■ Records shown ■
=== Section Start ===
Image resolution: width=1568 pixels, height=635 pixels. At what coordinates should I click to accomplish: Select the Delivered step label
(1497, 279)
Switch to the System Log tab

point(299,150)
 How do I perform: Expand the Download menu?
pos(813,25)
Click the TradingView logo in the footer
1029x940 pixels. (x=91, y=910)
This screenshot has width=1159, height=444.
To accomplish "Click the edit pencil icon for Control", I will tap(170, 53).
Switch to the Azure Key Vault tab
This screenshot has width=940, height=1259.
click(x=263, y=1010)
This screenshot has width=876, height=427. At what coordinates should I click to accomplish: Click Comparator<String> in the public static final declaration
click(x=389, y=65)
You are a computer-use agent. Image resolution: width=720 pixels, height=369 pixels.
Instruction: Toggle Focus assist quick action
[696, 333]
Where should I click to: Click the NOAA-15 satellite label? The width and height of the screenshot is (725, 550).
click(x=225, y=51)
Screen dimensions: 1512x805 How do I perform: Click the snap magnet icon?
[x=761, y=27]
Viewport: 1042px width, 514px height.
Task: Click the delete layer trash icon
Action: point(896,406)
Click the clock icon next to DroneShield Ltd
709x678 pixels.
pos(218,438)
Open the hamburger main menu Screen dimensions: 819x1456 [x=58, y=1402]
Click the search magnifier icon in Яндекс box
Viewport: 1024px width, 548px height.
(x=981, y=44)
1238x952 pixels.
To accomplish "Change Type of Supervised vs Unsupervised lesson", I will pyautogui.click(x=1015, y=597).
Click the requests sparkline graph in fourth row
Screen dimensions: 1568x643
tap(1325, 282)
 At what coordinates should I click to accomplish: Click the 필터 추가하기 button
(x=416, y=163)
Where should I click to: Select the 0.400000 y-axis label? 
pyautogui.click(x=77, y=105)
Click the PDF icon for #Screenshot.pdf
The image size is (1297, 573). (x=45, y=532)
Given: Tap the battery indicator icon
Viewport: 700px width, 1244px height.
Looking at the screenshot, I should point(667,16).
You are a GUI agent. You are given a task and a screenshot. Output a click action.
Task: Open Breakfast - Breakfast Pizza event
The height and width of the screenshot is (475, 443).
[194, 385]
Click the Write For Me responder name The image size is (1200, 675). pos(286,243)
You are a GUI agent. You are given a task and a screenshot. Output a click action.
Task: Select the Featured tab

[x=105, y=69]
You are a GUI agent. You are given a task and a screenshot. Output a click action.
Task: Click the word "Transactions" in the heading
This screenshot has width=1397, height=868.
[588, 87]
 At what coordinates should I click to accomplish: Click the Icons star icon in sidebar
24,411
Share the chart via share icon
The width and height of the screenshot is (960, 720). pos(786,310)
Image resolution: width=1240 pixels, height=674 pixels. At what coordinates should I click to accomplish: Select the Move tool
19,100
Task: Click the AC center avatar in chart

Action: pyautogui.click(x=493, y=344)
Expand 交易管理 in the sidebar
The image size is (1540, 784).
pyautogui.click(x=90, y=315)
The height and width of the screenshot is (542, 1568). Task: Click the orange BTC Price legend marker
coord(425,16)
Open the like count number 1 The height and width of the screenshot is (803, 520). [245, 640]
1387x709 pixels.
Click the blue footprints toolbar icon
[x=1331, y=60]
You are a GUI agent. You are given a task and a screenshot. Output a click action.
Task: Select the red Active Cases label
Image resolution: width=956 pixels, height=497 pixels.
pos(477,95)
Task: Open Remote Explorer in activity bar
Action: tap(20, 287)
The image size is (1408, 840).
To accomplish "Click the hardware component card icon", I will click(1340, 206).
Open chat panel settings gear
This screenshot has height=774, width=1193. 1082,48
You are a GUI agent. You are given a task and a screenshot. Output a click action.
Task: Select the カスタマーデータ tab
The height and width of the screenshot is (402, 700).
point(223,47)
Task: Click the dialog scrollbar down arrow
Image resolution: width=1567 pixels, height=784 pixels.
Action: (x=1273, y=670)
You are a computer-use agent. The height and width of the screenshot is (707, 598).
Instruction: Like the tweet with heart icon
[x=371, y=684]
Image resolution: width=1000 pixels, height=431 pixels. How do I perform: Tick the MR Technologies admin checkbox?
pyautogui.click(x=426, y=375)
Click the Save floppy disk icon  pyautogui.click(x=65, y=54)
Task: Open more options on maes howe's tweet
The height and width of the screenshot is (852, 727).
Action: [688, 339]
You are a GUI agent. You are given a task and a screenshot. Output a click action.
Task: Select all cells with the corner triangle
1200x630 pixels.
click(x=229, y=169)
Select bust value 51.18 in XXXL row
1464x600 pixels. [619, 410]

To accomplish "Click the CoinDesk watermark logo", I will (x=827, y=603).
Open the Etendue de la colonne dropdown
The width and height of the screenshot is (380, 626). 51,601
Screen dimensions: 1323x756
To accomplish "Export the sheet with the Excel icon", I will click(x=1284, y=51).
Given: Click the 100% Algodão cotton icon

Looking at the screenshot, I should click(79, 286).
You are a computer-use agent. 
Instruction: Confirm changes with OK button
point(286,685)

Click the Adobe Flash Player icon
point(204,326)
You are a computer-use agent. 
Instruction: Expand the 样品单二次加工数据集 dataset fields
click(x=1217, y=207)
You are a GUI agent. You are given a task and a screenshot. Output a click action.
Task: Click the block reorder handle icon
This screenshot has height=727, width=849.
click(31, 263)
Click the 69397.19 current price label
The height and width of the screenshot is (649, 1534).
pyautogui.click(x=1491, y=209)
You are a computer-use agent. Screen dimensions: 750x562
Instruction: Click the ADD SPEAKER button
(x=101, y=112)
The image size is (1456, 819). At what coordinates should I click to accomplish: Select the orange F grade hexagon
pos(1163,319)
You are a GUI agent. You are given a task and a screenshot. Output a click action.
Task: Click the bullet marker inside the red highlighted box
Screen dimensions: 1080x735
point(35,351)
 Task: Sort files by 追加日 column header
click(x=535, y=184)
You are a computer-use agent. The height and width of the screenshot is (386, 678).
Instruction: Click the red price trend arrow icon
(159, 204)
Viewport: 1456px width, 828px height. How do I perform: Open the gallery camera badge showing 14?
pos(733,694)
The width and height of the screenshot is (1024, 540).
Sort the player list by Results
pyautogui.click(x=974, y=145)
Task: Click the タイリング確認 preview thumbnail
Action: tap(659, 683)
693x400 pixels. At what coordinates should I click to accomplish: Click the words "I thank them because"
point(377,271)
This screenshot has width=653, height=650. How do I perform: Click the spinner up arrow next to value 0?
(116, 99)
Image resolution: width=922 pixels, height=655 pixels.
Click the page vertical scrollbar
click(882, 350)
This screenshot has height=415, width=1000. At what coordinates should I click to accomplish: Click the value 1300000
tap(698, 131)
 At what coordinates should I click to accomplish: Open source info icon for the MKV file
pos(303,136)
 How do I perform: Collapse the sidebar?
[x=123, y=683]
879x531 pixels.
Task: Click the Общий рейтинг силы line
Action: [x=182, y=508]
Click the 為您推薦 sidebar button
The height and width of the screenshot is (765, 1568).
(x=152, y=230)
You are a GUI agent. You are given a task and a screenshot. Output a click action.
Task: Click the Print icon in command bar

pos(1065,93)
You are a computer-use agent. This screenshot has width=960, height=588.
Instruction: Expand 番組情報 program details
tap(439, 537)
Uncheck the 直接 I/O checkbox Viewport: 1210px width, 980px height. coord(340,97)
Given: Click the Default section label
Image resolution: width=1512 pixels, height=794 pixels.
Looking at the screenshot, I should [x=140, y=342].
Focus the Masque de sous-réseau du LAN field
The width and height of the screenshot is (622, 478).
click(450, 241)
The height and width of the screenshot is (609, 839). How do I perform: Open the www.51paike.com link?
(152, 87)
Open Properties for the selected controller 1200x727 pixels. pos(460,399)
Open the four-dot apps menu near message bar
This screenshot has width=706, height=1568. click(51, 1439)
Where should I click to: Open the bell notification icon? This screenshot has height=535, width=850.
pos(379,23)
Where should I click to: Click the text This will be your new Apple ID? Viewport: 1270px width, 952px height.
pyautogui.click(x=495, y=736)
=== Section End ===
The answer should be a single number: the count of lines in the records that hold the string "computer".

■ Your response ■
7